• [Task description]
Make a word-for-word copy of the entries below from their first line through the line with "Task: Select Shoulder value 15.5 for size L", and add nothing.
════════════════════
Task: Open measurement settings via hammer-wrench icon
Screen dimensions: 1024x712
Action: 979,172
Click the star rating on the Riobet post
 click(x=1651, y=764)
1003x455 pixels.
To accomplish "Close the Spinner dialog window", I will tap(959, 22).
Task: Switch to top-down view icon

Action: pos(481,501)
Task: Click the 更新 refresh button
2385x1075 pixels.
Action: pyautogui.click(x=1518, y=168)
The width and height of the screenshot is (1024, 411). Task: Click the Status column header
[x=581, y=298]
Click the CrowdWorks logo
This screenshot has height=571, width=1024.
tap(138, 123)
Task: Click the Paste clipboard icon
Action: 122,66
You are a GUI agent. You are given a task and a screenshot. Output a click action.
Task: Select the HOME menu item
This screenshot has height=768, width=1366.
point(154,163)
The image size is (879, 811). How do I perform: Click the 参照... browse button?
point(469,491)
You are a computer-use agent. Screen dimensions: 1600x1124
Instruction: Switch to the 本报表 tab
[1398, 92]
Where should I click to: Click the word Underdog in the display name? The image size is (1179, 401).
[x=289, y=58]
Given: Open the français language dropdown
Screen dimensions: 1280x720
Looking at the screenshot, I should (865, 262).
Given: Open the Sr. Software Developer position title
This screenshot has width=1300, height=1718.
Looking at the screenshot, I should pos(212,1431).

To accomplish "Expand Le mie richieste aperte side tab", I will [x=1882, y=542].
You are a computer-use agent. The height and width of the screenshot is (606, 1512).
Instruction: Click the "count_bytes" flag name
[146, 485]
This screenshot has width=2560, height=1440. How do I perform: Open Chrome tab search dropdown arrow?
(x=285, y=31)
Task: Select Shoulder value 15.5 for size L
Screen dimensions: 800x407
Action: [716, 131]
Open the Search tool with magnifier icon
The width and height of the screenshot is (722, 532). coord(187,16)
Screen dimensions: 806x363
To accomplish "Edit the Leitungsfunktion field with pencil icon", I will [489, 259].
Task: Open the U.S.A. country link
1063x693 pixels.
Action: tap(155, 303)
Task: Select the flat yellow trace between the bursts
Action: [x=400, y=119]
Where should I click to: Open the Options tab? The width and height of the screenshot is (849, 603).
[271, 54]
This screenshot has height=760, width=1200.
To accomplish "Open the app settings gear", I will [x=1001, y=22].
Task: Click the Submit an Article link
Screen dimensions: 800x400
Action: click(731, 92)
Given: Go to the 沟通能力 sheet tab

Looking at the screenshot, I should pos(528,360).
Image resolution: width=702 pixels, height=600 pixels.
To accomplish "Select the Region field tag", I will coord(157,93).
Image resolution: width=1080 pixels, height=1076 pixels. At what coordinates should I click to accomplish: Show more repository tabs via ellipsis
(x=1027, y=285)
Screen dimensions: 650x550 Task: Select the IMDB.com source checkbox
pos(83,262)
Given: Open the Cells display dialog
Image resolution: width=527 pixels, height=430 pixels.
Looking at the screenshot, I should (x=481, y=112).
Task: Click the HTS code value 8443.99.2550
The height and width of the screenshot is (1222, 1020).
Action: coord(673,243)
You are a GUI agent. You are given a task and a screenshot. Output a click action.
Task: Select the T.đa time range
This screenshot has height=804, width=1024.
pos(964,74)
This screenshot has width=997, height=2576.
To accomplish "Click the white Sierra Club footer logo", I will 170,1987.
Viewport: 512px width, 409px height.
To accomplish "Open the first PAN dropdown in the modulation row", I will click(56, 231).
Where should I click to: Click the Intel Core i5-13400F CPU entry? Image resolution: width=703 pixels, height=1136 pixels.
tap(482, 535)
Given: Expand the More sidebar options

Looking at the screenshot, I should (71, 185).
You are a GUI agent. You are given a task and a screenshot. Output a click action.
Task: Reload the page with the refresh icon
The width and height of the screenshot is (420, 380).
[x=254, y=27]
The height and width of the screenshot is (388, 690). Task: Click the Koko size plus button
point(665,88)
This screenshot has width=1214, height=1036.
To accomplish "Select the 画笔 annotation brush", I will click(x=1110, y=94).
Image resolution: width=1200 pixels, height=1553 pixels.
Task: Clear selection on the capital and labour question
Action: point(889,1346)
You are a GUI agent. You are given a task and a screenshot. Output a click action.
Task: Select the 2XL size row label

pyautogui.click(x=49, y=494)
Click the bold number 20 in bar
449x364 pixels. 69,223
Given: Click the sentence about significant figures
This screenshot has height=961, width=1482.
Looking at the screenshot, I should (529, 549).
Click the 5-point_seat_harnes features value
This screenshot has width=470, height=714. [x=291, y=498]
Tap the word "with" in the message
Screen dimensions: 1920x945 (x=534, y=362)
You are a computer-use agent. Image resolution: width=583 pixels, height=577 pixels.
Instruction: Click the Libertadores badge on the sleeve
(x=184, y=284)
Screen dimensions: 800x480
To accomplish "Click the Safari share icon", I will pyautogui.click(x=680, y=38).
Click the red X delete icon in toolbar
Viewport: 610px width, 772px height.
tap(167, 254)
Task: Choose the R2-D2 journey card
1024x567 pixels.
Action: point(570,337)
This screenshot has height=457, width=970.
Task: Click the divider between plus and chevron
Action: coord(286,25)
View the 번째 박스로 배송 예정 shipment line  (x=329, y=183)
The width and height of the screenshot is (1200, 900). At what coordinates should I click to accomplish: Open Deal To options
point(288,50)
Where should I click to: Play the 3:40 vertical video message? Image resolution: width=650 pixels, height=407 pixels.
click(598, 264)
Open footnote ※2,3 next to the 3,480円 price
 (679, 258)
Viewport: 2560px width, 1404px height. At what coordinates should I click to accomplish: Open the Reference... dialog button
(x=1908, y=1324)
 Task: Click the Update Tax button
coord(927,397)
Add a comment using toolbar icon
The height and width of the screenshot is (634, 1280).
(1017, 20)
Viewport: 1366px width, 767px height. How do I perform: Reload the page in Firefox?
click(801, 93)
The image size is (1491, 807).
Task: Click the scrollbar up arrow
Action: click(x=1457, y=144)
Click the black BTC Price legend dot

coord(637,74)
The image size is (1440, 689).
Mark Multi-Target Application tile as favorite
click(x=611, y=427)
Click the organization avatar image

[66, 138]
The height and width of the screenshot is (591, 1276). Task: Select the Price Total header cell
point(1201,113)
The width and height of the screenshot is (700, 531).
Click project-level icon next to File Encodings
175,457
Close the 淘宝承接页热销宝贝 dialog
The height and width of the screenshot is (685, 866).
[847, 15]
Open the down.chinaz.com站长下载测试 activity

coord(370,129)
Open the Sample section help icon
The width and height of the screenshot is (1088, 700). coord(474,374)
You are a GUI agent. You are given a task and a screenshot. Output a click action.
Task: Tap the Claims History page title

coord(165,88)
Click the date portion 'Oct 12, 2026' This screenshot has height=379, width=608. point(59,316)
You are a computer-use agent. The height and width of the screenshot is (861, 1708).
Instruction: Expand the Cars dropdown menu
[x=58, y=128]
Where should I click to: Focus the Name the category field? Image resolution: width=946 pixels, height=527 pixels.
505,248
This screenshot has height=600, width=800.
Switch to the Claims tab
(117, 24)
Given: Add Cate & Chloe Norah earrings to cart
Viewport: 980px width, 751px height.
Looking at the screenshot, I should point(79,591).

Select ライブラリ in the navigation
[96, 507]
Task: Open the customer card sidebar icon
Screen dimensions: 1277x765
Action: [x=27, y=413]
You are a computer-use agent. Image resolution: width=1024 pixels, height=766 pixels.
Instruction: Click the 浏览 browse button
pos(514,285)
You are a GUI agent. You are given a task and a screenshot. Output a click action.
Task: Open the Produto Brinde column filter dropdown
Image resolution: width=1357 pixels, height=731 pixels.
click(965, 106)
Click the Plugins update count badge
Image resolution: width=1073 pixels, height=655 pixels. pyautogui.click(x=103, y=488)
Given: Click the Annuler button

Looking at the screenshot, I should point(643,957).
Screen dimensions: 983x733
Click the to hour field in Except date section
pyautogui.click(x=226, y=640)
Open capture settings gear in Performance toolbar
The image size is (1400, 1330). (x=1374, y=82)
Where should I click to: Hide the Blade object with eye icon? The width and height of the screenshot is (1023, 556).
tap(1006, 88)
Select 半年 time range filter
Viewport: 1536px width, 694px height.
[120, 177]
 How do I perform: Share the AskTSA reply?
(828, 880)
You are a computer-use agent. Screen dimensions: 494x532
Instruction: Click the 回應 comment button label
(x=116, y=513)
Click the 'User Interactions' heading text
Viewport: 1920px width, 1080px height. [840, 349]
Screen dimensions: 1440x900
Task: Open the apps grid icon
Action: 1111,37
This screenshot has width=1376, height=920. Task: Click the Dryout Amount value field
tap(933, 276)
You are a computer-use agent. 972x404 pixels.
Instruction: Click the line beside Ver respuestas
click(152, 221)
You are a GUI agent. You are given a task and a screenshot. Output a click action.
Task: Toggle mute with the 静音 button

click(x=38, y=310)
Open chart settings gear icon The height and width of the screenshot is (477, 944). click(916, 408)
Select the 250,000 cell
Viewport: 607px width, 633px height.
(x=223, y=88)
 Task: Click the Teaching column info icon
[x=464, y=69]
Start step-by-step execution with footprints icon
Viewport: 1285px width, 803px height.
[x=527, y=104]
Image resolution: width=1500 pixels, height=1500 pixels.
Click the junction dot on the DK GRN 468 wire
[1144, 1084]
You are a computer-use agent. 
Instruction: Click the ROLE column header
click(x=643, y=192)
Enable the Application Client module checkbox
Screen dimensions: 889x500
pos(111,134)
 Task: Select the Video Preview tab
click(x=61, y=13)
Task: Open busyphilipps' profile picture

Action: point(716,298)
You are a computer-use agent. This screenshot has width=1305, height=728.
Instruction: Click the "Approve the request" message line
════════════════════
• [Solution for this exercise]
Task: Open measurement settings via hammer-wrench icon
Screen dimensions: 1024x712
Action: 979,172
Click the star rating on the Riobet post
 click(x=1651, y=764)
1003x455 pixels.
To accomplish "Close the Spinner dialog window", I will tap(959, 22).
Task: Switch to top-down view icon

Action: pos(481,501)
Task: Click the 更新 refresh button
2385x1075 pixels.
Action: pyautogui.click(x=1518, y=168)
The width and height of the screenshot is (1024, 411). Task: Click the Status column header
[x=581, y=298]
Click the CrowdWorks logo
This screenshot has height=571, width=1024.
tap(138, 123)
Task: Click the Paste clipboard icon
Action: 122,66
You are a GUI agent. You are given a task and a screenshot. Output a click action.
Task: Select the HOME menu item
This screenshot has height=768, width=1366.
point(154,163)
The image size is (879, 811). How do I perform: Click the 参照... browse button?
point(469,491)
You are a computer-use agent. Screen dimensions: 1600x1124
Instruction: Switch to the 本报表 tab
[1398, 92]
Where should I click to: Click the word Underdog in the display name? The image size is (1179, 401).
[x=289, y=58]
Given: Open the français language dropdown
Screen dimensions: 1280x720
Looking at the screenshot, I should (865, 262).
Given: Open the Sr. Software Developer position title
This screenshot has width=1300, height=1718.
Looking at the screenshot, I should pos(212,1431).

To accomplish "Expand Le mie richieste aperte side tab", I will [x=1882, y=542].
You are a computer-use agent. The height and width of the screenshot is (606, 1512).
Instruction: Click the "count_bytes" flag name
[146, 485]
This screenshot has width=2560, height=1440. How do I perform: Open Chrome tab search dropdown arrow?
(x=285, y=31)
Task: Select Shoulder value 15.5 for size L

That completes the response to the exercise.